Total irrigation cost difference amongst the HSUs in years 2011 and 2031

Conclusions and recommendations

With the prevailing equitable canal supplies and increasing climate severity in the downstream direction, groundwater recharge from canal supplies and rainfall reduces from 430 mm at head end to 285 mm at tail end. Cost per cubic metre of pumped groundwater increases about 3.5 times as the depth to watertable drops from 6 to 21 m from head to tail in LBDC command. Thus, decreasing rainfall and increasing crop water requirement towards the tail end, and equitable canal supplies are causing inequity of total irrigation costs in head–tail end perspective, which otherwise would have been equitable by virtue of equitable canal supplies.

In addition, with existing equitable canal supplies, there is an average depletion of 8–11 m in the lower half of the command (about 0.30–0.45 m per year on an average) within a period of next 20 years. At present, groundwater pumping cost is 2.37 times higher and the combined cost for groundwater and canal water use is 2.19 times higher for HSU_8 (tail end) as compared to the HSU_2 (head end). With this equitable canal water distribution, the comparative cost of groundwater pumping alone and the combined cost of canal and groundwater use are expected to further increase from 2.37 to 2.53 and 2.19 to 2.36 times, respectively, from 2011 to 2031. Thus, the prevailing difference in irrigation costs in head–tail end perspective is expected to further exacerbate with passage of time, if no steps are taken to revert this inequity due to spatial climate variability.

The irrigation system design and operation are based on the principles framed since the system inception, about 100 years back, when contribution of groundwater in comparison to canal water was almost negligible. Now the groundwater contribution is almost at par with canal water in meeting crop consumptive use. Therefore, due to prevailing spatial climate in the area, a farmer at the head end of the command is enjoying less crop water requirement as well as less cost on groundwater pumping as compared to a farmer at the tail end, with higher groundwater requirement and a larger pumping cost per unit volume. In this regard, Bredehoeft (2011) has very clearly declared that “more effective conjunctive management can probably only be accomplished by an approach that integrates the groundwater and surface water into a single institutional framework; they must be managed together to be efficient.” Foster and Steenbergen (2011) discussed more bluntly that in many alluvial regions, the authority and capacity for water resources management are mainly retained in surface water-oriented agencies, because of the historical relationship with the development of irrigated agriculture.

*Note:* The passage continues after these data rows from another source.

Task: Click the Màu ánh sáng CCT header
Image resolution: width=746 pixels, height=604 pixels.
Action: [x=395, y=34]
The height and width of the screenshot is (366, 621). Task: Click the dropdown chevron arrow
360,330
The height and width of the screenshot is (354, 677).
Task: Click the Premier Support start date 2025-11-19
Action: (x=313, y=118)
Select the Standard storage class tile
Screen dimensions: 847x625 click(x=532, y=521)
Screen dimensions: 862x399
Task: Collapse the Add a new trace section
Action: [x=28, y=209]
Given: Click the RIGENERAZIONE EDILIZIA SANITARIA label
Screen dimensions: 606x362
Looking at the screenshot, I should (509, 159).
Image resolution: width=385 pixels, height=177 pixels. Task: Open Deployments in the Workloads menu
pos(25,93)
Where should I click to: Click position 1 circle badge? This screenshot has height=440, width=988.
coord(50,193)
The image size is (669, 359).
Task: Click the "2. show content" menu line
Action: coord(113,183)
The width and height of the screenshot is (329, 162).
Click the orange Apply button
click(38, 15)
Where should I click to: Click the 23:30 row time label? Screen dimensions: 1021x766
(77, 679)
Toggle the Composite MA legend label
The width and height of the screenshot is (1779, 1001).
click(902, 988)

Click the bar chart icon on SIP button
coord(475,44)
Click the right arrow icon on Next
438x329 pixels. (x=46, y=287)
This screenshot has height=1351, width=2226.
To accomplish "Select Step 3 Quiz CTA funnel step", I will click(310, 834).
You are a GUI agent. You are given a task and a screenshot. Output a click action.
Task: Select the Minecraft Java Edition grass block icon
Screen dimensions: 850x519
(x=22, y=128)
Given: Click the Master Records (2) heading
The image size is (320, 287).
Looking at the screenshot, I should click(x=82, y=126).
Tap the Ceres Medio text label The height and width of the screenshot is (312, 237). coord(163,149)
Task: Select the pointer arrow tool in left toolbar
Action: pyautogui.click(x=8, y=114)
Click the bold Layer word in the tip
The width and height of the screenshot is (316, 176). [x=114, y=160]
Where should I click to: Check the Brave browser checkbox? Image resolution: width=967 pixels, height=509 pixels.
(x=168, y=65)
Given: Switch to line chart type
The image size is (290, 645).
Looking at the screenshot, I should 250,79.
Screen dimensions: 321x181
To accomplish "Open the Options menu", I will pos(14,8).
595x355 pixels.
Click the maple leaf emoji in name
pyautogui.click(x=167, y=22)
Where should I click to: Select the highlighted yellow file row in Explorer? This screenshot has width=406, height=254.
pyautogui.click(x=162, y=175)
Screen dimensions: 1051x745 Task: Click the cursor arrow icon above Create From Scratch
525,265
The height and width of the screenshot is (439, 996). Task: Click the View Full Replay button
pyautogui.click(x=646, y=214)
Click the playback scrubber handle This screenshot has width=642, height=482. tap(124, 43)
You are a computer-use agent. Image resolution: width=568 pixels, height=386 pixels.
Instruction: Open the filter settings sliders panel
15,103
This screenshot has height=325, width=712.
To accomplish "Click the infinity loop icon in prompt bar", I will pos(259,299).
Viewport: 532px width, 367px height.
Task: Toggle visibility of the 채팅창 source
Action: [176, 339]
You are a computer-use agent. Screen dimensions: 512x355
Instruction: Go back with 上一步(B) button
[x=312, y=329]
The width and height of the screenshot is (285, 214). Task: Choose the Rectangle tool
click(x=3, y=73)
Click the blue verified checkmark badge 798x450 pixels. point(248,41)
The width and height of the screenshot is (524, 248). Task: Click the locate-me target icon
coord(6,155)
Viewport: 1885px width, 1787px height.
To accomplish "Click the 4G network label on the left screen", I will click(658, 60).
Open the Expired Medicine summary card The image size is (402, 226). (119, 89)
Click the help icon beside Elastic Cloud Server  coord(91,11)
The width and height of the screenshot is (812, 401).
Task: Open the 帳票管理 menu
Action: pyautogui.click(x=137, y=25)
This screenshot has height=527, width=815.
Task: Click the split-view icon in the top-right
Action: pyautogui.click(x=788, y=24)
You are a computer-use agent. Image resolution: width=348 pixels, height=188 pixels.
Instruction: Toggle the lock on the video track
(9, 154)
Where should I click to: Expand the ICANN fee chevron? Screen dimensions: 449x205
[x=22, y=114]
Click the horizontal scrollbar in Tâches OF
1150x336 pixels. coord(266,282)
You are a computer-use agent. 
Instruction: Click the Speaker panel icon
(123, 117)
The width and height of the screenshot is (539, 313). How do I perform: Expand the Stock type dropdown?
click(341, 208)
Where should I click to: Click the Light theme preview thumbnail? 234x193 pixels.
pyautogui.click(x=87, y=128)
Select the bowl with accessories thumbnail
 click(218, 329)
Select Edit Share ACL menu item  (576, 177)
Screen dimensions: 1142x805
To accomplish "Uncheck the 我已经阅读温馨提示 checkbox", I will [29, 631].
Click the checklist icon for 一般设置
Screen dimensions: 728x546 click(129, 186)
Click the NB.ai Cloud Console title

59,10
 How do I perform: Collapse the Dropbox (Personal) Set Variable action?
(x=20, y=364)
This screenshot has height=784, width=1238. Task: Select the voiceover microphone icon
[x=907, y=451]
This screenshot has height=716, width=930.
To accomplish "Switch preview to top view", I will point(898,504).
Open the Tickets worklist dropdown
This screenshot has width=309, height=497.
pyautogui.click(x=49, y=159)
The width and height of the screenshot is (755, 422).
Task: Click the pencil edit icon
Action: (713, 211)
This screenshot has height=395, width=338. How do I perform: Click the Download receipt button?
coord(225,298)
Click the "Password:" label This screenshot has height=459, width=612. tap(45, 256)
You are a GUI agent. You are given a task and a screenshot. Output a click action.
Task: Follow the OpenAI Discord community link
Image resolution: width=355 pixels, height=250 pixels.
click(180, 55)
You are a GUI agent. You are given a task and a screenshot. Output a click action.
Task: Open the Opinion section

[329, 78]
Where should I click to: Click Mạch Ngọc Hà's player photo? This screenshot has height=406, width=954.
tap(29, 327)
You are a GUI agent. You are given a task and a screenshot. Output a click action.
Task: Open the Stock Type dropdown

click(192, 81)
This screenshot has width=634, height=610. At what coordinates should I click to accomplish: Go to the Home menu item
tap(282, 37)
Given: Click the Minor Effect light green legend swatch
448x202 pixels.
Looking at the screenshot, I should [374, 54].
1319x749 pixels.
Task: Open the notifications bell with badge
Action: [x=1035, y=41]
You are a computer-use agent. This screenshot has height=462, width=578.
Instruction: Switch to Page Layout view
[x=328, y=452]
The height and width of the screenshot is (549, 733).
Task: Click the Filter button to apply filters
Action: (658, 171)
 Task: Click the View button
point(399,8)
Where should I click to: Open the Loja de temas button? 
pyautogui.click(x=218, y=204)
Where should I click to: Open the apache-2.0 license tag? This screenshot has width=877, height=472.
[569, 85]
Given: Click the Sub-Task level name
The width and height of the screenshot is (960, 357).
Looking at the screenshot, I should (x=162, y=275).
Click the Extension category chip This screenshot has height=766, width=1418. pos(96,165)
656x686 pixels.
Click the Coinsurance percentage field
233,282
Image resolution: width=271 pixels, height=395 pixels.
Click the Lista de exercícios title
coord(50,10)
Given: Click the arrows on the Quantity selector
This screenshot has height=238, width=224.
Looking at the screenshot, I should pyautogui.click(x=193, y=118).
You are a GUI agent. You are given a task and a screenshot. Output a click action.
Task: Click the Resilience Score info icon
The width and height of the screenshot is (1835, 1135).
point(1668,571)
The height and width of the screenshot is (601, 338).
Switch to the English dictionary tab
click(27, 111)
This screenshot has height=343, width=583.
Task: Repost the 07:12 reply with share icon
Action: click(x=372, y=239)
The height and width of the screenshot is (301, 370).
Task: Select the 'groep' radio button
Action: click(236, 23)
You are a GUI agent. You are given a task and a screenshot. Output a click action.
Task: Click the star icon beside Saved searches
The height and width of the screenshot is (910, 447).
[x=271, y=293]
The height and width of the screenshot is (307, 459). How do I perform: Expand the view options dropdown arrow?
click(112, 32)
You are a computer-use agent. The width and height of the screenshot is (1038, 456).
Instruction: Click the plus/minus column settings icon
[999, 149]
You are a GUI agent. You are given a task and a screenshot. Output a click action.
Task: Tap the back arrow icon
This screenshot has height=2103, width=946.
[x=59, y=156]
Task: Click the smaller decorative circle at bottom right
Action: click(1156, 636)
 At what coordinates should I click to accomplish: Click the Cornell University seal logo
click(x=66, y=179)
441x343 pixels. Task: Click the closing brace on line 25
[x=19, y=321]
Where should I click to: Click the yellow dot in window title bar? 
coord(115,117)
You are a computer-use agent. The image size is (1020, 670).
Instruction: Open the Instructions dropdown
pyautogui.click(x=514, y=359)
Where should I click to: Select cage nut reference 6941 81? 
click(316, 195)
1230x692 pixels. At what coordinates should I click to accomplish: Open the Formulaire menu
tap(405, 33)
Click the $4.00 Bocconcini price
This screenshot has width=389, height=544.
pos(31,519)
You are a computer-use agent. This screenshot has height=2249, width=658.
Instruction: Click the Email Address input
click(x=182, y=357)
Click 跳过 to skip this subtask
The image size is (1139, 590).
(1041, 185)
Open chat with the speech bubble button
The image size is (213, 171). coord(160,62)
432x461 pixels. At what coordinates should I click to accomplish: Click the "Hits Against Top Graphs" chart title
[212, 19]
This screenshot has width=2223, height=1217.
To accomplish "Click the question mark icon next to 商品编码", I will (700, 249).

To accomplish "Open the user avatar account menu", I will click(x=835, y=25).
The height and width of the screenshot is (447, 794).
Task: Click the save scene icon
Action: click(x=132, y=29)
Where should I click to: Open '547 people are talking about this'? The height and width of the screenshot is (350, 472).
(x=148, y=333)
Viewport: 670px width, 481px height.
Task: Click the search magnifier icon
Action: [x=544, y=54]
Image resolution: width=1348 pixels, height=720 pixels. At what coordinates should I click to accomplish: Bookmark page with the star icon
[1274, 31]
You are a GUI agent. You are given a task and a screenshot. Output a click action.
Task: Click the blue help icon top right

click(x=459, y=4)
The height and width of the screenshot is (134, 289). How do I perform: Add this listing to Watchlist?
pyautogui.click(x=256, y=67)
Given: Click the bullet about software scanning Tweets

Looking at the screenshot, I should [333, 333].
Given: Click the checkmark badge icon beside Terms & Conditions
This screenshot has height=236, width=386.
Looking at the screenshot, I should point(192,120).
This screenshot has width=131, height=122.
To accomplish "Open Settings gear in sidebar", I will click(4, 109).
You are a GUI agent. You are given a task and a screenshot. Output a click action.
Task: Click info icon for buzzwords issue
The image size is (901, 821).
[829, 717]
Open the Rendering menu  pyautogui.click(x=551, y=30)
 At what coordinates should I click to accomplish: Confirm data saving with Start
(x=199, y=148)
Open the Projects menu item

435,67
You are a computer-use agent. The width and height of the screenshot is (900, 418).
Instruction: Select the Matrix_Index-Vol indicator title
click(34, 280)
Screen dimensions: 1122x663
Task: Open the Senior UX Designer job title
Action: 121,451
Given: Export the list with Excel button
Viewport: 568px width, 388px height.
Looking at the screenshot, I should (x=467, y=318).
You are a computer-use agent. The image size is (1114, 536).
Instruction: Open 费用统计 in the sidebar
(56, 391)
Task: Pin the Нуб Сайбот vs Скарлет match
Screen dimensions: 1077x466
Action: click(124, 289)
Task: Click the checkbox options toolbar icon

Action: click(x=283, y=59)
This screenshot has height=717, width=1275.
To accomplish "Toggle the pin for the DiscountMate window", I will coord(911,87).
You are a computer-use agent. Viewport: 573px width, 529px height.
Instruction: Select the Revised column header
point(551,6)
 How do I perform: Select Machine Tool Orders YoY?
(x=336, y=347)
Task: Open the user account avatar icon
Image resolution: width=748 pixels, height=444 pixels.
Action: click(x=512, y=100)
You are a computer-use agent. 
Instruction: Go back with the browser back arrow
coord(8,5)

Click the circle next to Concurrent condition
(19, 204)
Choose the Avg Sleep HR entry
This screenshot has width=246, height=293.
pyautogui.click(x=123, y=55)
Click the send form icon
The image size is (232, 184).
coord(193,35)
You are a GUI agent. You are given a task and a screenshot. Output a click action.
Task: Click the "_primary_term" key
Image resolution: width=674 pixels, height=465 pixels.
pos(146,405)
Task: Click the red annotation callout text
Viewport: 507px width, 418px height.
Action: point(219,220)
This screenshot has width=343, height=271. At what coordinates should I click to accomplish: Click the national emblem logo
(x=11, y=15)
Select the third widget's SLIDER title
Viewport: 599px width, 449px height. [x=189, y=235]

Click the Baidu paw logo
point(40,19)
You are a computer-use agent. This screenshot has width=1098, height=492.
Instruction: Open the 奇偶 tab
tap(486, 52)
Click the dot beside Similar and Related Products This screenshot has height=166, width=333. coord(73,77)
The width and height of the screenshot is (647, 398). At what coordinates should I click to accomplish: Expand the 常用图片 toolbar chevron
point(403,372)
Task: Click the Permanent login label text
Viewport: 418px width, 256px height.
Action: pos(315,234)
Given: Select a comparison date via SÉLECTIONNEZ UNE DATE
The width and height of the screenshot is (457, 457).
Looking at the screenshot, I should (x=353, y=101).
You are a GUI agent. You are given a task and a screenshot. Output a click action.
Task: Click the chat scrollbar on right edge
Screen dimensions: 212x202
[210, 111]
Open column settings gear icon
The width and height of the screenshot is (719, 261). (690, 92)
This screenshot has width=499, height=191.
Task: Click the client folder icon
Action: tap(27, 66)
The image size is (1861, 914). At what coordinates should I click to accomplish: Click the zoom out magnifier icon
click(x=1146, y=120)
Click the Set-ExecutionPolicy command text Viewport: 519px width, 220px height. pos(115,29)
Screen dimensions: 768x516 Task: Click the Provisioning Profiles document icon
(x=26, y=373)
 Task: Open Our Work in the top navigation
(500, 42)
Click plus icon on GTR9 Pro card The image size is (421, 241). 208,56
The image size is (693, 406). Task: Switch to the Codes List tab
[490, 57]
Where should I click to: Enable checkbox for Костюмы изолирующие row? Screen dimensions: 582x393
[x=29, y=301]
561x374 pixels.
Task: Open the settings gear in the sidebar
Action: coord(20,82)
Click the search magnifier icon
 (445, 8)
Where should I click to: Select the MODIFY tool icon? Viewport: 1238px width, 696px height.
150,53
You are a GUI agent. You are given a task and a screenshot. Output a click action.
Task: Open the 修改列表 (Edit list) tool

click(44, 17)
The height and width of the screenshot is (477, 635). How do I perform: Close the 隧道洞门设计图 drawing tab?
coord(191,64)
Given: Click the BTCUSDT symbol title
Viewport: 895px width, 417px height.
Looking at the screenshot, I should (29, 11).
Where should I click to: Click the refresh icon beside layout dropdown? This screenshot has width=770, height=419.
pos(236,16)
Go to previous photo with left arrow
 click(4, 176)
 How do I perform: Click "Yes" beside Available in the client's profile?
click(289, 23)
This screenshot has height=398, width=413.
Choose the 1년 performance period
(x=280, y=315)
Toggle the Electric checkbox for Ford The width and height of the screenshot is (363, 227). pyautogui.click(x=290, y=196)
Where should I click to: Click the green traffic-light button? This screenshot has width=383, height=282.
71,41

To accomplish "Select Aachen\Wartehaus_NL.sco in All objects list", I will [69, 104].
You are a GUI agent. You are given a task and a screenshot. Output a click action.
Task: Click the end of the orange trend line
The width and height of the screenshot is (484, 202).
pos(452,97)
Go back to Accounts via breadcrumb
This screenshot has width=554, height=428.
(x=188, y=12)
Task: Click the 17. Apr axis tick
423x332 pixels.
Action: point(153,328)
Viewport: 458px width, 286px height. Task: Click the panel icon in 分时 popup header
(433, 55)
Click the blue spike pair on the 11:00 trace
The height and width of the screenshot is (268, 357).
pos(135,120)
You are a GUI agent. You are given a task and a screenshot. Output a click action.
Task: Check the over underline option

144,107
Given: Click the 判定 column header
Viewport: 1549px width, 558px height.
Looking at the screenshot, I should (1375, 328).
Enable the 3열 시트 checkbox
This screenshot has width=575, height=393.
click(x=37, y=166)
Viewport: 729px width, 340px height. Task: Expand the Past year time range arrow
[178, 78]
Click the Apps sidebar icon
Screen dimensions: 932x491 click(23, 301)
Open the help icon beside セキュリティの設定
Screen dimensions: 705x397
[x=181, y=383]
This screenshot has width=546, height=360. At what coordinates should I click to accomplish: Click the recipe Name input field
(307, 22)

Therefore, irrigation planning and management institutions in Pakistan must re-orient the irrigation system operations towards conjunctive use of surface and groundwater, at irrigation system scale. The only choice for handling such kind of situation is to reallocate canal water supply keeping in view the rainfall patterns and consequent crop water requirements. This will certainly improve the equity of groundwater availability and total irrigation cost to the farmers, irrespective of their location in the system.